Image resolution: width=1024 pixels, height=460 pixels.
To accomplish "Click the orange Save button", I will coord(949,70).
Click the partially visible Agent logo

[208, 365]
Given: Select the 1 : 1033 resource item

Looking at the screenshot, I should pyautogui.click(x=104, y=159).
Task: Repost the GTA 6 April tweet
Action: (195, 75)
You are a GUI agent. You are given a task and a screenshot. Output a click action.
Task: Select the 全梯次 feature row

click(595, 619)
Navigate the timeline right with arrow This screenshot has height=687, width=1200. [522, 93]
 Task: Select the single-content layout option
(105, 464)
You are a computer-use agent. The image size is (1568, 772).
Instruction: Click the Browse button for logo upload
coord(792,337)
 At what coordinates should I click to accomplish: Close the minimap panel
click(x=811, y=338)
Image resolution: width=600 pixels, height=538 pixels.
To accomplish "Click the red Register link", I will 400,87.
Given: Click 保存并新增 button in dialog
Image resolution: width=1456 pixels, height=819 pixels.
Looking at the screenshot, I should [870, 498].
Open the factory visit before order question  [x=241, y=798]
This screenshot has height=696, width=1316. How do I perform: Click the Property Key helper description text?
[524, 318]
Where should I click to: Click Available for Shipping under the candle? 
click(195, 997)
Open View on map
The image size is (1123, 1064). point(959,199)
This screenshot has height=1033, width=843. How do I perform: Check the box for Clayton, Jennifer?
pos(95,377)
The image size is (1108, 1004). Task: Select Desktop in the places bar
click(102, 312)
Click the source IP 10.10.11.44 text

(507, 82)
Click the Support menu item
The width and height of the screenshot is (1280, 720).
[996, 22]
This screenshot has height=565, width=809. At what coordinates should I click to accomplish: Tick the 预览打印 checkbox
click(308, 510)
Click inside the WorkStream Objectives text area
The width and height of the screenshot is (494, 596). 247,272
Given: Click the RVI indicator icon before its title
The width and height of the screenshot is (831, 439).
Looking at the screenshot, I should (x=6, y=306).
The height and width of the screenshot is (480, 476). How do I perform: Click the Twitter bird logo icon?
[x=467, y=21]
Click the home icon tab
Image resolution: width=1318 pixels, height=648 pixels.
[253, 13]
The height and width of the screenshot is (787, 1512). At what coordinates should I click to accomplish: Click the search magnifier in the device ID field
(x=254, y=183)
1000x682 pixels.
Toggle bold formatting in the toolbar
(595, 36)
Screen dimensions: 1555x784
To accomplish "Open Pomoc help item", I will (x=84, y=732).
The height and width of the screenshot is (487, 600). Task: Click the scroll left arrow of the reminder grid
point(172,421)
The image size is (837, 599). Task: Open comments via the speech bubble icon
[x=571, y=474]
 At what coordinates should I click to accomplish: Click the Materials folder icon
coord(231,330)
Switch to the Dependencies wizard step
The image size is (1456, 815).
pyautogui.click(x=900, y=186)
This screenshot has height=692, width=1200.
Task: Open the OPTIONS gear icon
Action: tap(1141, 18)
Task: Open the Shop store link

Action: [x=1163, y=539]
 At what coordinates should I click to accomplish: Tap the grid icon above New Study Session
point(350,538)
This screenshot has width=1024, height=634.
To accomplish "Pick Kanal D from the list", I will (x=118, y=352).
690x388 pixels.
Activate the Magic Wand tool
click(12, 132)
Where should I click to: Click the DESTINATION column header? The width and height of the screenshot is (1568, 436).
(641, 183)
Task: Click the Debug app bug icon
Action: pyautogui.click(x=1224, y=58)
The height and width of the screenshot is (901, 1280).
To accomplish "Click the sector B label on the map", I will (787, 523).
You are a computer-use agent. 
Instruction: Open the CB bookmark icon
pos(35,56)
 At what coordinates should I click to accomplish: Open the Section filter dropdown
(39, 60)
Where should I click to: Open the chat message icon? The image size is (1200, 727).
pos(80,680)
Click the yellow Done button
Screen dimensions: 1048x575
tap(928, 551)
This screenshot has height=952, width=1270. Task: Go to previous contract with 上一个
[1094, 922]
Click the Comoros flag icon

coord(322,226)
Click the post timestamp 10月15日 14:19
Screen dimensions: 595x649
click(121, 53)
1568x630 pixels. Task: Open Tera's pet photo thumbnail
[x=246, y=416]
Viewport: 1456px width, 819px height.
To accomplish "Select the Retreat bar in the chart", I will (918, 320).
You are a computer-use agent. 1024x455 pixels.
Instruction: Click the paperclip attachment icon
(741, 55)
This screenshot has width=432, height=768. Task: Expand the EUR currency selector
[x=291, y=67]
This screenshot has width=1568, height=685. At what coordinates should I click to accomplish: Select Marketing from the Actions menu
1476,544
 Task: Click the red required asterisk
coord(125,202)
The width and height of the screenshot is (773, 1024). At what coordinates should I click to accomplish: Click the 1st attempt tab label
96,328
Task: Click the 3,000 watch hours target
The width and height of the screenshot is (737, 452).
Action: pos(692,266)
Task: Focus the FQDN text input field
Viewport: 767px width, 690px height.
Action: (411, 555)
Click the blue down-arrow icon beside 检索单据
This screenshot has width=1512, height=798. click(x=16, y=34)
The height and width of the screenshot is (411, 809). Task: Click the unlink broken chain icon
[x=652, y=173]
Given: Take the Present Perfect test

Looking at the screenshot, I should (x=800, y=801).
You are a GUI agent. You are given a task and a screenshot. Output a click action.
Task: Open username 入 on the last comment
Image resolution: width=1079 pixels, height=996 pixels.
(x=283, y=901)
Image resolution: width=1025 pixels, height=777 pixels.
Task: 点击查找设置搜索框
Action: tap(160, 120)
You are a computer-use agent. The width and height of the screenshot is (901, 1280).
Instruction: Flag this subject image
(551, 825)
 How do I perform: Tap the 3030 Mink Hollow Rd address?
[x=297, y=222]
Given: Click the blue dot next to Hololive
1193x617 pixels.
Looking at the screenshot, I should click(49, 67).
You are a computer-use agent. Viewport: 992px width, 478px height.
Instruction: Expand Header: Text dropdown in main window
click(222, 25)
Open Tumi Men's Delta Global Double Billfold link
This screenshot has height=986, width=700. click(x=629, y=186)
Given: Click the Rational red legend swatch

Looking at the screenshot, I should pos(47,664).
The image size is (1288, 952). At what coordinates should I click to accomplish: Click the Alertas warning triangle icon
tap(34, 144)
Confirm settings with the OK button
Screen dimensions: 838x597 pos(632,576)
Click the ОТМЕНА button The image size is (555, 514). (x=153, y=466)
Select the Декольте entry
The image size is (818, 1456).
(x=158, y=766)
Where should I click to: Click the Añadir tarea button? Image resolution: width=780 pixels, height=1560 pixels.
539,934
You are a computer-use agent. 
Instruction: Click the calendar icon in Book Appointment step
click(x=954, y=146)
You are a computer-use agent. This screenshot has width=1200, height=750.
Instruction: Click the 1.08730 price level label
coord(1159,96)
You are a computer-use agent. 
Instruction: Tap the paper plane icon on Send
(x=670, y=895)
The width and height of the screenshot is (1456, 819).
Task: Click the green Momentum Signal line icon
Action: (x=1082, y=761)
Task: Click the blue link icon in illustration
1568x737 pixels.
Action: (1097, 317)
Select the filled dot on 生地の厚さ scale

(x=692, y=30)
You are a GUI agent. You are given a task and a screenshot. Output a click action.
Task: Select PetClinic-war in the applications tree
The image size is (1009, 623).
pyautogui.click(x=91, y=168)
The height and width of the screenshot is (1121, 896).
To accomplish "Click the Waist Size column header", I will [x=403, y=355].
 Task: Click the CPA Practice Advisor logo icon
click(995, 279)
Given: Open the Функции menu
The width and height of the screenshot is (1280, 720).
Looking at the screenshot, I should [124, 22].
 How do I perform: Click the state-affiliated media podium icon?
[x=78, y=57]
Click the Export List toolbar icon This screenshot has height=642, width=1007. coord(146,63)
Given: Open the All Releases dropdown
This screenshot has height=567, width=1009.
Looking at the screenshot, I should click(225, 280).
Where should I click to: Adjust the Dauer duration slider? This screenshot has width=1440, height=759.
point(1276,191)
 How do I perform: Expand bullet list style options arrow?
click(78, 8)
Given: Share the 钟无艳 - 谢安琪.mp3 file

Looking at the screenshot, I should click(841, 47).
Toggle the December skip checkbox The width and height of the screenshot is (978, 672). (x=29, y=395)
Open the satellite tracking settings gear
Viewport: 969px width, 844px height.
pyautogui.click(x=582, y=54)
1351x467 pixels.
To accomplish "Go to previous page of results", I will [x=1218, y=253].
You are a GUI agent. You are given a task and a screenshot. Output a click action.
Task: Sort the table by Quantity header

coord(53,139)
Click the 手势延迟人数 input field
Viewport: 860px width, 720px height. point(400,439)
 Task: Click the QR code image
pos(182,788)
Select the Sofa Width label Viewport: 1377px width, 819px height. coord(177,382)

######

> **WORK INSTRUCTIONS**
From the data above, show each line that contains "before".

> **SOLUTION BELOW**
Open the factory visit before order question  [x=241, y=798]
Given: Click the RVI indicator icon before its title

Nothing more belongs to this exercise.